How the 'tacky' culture we love to hate becomes the soundtrack to our lives.

by Michael Seidlinger
August 30, 2021 | Living
images of Guy Fieri. Rewire pbs living tacky
Credit: Gretchen Brown // Rewire and JA/Everett Collection / Everett Collection // Adobe

Pop culture acts as the perpetual soundtrack of our lives. Whether it's cramming for a final while listening to BTS or wearing the latest trends from Urban Outfitters, our experiences are built around pop culture's luster as it fills in the background and fuels the nostalgia we'll have years later, when our present becomes a past memory.

It's this important and often forgotten figment of pop culture that fuels Rax King's writing. Reading her essays is like finding the perfect lens for an honest and open look at the culture we often keep to ourselves for being too trivial.

"What is considered good and what gets relegated to bad, cringe, are all words for the same thing: tacky," King said.

tacky by Rax King.

• ENTRIES SHOWN:
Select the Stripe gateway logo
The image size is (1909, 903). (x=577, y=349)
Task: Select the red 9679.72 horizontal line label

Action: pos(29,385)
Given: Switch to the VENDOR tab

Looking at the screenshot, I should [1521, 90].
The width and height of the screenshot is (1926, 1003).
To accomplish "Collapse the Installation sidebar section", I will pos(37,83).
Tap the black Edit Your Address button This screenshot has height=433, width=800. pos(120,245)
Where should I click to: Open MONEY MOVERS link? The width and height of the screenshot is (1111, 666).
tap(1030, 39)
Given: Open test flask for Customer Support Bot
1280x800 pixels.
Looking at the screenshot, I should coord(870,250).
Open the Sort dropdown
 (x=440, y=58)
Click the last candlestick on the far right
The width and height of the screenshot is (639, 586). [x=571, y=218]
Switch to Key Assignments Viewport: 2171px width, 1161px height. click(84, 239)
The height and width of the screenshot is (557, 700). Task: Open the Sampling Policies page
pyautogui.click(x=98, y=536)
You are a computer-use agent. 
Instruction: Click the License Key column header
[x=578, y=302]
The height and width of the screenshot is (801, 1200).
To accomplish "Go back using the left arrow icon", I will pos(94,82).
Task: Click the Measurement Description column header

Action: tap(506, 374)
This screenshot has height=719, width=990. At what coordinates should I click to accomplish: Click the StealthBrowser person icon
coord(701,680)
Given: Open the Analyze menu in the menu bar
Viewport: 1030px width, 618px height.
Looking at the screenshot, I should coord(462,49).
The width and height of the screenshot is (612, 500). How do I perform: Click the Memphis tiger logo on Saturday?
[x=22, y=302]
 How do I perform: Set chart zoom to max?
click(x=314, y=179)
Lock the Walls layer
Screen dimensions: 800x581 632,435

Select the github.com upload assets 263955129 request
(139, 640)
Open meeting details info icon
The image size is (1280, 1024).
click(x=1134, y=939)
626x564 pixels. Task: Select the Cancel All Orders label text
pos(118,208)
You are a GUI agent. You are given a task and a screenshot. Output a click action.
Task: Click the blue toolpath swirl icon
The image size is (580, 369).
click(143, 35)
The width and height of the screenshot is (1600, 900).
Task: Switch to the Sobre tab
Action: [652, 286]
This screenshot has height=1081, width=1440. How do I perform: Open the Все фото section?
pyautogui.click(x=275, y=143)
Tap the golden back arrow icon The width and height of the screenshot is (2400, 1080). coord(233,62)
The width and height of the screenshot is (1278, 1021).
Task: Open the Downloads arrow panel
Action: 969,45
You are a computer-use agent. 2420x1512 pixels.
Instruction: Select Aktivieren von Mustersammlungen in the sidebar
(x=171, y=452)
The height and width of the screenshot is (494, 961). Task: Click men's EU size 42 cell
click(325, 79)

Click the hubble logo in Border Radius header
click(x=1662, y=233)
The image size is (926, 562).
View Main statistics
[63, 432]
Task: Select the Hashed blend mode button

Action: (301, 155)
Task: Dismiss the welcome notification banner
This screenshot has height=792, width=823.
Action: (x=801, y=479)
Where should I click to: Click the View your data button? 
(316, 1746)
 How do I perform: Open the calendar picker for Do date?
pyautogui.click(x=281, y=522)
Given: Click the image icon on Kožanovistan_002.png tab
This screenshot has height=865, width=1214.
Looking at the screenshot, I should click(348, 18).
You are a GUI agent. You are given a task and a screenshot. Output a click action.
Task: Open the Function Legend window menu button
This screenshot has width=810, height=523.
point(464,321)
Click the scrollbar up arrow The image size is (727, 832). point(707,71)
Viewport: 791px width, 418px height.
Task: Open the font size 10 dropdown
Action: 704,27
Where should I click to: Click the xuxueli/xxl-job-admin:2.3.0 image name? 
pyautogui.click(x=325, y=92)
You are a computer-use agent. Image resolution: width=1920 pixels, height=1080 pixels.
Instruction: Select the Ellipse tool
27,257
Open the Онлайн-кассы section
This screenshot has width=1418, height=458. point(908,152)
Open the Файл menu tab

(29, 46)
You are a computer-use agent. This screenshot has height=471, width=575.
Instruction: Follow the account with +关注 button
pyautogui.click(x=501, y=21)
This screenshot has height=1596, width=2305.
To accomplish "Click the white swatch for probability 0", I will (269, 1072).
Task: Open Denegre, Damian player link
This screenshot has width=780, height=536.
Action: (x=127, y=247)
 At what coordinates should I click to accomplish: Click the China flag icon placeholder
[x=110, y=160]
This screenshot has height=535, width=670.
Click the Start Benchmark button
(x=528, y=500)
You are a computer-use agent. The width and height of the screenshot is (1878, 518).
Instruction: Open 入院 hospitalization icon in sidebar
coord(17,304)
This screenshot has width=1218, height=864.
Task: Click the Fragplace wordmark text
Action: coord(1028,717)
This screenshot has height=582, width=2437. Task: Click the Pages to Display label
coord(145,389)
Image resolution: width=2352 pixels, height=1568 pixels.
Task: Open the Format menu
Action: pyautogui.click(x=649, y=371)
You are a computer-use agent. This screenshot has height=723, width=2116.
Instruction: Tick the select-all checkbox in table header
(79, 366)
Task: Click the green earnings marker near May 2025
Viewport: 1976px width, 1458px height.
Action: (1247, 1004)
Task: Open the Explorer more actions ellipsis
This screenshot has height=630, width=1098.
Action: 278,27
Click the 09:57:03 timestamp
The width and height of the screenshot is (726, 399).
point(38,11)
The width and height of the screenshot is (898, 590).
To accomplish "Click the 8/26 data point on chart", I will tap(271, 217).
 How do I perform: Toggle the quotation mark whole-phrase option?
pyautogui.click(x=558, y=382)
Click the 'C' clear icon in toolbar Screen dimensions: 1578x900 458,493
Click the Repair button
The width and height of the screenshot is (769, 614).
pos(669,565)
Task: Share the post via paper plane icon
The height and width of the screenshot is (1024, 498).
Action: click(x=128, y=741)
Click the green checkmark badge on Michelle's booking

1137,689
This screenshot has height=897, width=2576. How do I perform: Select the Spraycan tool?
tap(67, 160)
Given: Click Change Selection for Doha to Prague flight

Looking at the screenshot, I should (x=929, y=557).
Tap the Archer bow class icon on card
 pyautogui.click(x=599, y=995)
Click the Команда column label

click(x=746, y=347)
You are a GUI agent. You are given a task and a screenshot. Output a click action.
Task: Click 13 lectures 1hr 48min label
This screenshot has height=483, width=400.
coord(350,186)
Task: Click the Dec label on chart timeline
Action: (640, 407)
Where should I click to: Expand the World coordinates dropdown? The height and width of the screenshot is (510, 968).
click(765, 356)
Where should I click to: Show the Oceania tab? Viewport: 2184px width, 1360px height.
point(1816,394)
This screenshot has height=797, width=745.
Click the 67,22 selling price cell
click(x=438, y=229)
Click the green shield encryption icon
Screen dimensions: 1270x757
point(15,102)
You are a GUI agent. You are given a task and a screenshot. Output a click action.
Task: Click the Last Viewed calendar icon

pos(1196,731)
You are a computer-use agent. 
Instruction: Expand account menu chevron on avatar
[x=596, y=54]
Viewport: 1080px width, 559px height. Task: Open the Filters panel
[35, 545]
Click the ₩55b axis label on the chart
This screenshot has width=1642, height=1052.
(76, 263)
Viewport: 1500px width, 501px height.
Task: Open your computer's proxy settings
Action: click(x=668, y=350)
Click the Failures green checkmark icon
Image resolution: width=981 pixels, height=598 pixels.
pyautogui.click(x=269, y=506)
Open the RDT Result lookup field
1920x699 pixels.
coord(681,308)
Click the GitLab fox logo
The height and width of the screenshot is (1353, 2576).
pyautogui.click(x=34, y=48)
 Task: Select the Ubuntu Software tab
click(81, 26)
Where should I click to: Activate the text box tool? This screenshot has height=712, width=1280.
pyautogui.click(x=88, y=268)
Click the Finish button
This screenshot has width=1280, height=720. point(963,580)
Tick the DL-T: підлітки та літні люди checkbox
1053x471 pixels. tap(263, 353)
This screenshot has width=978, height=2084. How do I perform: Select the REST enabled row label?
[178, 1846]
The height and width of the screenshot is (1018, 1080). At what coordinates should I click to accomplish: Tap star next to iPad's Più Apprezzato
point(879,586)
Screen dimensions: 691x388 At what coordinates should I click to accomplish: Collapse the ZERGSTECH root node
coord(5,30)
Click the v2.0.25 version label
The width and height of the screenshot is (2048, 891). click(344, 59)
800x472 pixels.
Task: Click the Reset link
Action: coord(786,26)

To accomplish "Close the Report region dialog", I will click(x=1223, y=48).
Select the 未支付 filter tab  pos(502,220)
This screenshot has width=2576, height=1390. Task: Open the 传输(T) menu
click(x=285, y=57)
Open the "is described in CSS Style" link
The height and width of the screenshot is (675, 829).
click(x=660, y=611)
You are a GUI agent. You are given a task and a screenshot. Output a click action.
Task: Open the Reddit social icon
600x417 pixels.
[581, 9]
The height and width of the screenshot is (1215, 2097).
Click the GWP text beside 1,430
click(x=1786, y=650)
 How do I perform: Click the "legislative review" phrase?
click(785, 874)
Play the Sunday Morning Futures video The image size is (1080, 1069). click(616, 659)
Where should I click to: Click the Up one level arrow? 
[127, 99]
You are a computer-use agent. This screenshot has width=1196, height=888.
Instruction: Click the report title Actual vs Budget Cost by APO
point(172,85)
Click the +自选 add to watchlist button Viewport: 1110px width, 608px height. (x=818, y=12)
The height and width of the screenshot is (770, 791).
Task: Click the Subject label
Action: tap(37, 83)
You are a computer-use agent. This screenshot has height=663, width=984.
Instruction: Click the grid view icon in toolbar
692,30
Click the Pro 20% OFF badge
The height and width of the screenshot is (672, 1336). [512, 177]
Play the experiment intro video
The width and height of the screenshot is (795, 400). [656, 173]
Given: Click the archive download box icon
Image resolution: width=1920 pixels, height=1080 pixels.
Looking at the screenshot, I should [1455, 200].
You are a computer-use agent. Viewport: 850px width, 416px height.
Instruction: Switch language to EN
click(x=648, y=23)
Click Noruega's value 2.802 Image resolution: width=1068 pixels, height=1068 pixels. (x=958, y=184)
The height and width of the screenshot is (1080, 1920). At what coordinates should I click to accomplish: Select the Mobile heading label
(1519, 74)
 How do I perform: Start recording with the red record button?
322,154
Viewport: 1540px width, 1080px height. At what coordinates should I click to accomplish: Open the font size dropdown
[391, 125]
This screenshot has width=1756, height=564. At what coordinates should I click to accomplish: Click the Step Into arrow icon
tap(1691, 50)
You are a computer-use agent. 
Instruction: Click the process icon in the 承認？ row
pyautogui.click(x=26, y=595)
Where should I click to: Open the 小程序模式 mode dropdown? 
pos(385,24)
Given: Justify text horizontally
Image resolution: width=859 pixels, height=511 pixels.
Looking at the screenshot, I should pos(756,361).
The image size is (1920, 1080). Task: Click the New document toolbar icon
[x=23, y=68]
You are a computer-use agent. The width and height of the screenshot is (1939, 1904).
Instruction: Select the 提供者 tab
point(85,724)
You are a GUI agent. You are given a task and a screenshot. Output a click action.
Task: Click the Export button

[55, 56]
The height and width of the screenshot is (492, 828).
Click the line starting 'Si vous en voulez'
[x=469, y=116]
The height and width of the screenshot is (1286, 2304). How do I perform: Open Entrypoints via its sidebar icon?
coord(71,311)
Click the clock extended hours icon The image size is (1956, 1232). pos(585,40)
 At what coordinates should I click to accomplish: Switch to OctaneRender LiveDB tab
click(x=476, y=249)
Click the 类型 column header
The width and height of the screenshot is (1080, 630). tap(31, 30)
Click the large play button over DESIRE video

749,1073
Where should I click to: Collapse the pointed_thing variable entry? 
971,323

• WHAT TO DO:
[A] Copy the passage of the article on tacky pop culture again, starting at "by Michael Seidlinger" and stopping after "being too trivial.", and substitute "Taylor Swift" for "BTS".
[B] Using the article on tacky pop culture, answer these:
(i) Who wrote the article?
(ii) On what date was it published?
(iii) According to King, what single word covers everything labeled bad or cringe?
[C] Write the next part of the article on tacky pop culture and Rax King's essays, starting right after its final line.

• OUTPUTS BY TASK:
[A]
by Michael Seidlinger
August 30, 2021 | Living
images of Guy Fieri. Rewire pbs living tacky
Credit: Gretchen Brown // Rewire and JA/Everett Collection / Everett Collection // Adobe

Pop culture acts as the perpetual soundtrack of our lives. Whether it's cramming for a final while listening to Taylor Swift or wearing the latest trends from Urban Outfitters, our experiences are built around pop culture's luster as it fills in the background and fuels the nostalgia we'll have years later, when our present becomes a past memory.

It's this important and often forgotten figment of pop culture that fuels Rax King's writing. Reading her essays is like finding the perfect lens for an honest and open look at the culture we often keep to ourselves for being too trivial.

[B]
(i) Michael Seidlinger
(ii) August 30, 2021
(iii) Tacky

[C]
Tacky isn't just the title of her debut collection of essays, Tacky: Love Letters to the Worst Culture We Have to Offer. It's also a term that captures the uncanny cross section of where low and high brow meet.

"Tacky" refers to culture that people enjoy in large numbers but simply don't want to admit to their friends or themselves. This shame or guilt has become one of King's primary fascinations.

"I am invested in what culture disapproves of in terms of pop culture franchise," King said. "I wanted to be somebody that asked what the value was in all this popular stuff that people thought they were too good for."

It became the inspiration and resonance for what would become the greater theme of her collection, a cocktail of pop culture critique blended with memoir intonations that are always candid and just as often hilarious.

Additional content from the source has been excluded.